今後、STANはGoogleからの投資を活用して、特にモデレーションにおけるAI機能を強化する予定です。現在、プラットフォーム上のモデレーションの70~80%はAIによって処理されており、残りは人間チームが管理しています。同社は、AIの強化を通じて人間の介入をさらに減らすことを目指しています。さらに、STANはクリエイター向けにAIパワードのツールキットを導入し、アバターやミーム生成、クイックリプライ、チャットフィルタリングなどの機能を可能にする予定です。Chadhaは、ビジネスを拡大するために「プラグアンドプレイ」AIモデルを統合する上でのGoogleとの協力を強調しました。

STANは、GoogleのAIフューチャーズファンドから支援を受けた最初のインドのスタートアップではありません。その栄誉は、AIを使用してコミック読書体験を向上させる企業であるToonsutraに属します。Googleはこれまでにインドで総額55億ドル以上の投資を確認しており、そのポートフォリオにはToonsutra、STAN、Pixxel、Adda 24X7などのスタートアップが含まれています。

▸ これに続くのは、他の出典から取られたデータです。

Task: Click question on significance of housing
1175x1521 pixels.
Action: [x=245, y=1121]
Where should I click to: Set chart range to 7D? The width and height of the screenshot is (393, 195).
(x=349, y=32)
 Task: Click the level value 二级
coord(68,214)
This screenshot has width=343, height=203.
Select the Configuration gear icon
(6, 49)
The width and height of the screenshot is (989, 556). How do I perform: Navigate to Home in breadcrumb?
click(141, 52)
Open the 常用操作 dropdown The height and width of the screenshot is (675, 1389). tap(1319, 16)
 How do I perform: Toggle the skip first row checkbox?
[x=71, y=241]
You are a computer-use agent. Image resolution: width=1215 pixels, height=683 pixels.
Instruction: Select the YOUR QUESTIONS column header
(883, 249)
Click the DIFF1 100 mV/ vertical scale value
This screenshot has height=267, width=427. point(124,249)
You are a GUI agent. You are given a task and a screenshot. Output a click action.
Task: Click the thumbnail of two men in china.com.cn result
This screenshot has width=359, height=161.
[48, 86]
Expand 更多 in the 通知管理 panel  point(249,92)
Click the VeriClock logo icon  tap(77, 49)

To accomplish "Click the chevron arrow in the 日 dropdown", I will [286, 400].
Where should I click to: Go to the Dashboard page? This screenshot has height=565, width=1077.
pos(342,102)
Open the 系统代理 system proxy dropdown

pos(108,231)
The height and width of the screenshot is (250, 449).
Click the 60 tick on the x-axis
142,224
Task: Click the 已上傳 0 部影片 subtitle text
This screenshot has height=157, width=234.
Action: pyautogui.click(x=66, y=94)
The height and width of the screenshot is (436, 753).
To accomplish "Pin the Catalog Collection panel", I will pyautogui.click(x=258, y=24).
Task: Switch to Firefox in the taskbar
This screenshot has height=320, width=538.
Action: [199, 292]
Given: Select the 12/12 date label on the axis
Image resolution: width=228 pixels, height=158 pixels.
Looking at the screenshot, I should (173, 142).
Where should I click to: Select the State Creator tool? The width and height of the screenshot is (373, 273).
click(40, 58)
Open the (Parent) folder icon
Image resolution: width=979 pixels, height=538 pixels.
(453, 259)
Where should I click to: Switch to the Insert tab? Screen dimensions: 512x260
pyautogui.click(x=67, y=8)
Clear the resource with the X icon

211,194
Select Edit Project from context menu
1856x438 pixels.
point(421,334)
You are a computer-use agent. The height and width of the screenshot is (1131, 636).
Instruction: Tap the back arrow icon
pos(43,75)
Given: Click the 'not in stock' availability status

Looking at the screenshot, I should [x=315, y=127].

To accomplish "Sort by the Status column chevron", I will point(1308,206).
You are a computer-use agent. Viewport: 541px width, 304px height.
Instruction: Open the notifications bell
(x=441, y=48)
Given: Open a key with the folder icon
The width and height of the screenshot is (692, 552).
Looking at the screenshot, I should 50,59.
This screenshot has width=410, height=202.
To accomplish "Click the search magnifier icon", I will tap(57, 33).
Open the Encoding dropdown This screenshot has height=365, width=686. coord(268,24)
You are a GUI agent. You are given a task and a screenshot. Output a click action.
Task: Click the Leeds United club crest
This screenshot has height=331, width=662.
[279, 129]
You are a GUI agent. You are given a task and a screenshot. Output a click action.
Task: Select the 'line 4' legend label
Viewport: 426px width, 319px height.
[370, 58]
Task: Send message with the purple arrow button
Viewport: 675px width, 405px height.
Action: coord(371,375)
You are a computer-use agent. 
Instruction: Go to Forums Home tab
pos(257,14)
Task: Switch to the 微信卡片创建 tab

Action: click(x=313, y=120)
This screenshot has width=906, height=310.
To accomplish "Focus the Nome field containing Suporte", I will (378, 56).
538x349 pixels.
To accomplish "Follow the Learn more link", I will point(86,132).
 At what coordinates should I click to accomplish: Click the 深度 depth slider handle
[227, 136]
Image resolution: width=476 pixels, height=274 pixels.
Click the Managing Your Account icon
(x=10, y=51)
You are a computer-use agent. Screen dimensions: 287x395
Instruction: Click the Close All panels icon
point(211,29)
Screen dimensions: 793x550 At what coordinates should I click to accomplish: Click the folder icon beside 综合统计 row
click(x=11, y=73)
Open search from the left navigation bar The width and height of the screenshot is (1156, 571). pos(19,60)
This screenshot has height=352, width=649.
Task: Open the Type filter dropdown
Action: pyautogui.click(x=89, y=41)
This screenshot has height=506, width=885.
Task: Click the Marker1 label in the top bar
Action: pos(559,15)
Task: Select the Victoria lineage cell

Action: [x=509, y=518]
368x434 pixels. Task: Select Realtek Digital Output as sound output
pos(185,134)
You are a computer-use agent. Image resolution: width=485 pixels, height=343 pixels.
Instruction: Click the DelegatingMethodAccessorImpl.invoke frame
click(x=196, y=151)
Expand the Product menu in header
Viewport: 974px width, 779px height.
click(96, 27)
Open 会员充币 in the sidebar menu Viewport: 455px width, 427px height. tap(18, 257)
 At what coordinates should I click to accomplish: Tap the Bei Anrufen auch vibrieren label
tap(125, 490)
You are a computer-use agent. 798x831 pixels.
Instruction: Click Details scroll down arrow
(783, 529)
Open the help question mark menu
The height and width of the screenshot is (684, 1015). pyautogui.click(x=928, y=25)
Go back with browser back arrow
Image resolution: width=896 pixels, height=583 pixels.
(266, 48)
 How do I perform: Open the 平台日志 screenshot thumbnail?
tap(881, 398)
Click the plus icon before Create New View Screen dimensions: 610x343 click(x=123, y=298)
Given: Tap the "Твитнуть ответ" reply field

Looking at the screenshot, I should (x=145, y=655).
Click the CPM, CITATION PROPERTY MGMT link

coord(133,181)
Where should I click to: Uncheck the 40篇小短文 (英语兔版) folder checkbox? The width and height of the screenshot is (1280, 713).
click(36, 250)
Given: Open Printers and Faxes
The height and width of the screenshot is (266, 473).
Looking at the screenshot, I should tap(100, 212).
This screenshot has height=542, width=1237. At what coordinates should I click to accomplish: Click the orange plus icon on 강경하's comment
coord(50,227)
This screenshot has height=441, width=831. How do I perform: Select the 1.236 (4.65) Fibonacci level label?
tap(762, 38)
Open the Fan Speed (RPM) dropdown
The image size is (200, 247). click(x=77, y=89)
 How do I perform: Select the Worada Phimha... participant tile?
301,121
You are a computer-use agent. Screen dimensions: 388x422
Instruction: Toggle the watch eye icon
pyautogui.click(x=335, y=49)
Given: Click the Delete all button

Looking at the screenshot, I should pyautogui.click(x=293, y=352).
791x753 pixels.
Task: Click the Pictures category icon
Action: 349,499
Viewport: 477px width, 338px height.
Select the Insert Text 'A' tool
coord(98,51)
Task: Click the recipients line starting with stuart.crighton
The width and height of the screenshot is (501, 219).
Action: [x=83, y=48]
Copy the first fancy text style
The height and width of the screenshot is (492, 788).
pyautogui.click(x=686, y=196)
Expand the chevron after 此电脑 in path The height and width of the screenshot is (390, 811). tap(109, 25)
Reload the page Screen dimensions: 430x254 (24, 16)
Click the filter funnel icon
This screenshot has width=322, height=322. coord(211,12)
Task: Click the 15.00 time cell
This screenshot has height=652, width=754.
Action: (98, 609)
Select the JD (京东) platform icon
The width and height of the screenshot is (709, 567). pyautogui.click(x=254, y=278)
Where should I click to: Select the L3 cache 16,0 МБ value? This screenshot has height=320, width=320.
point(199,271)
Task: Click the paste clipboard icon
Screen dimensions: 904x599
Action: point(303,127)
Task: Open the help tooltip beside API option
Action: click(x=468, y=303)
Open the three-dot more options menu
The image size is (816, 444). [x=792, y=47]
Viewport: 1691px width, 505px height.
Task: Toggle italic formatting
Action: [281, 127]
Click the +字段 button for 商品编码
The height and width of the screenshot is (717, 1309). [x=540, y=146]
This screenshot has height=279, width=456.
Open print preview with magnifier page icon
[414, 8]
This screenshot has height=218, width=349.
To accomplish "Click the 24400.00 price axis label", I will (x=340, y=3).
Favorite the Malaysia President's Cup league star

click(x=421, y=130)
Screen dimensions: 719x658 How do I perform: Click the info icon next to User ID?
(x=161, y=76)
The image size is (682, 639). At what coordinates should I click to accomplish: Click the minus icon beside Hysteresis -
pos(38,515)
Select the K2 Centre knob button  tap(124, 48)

STANのアプリは現在インドに地理的に制限されていますが、国際ユーザーからのエンゲージメントの5~6%を観察しており、彼らはインドの電話番号やアカウントを通じてプラットフォームにアクセスしていることが多いです。同社は今後1年以内にグローバル展開を計画しており、インド亜大陸から始め、その後東南アジアとラテンアメリカに進出する予定です。

STANのCEOは、スタートアップが数ヶ月間黒字であったが、規模拡大のために資金を再投資することを選択したと述べました。同社は現在、2027年までに持続的な収益性を達成することを目指しています。STANは現在約40人の従業員を雇用しており、そのうち30人未満が製品エンジニアリングに集中しています。

今回の最新の資金調達により、STANの総株式資金調達額は約1500万ドルに達しました。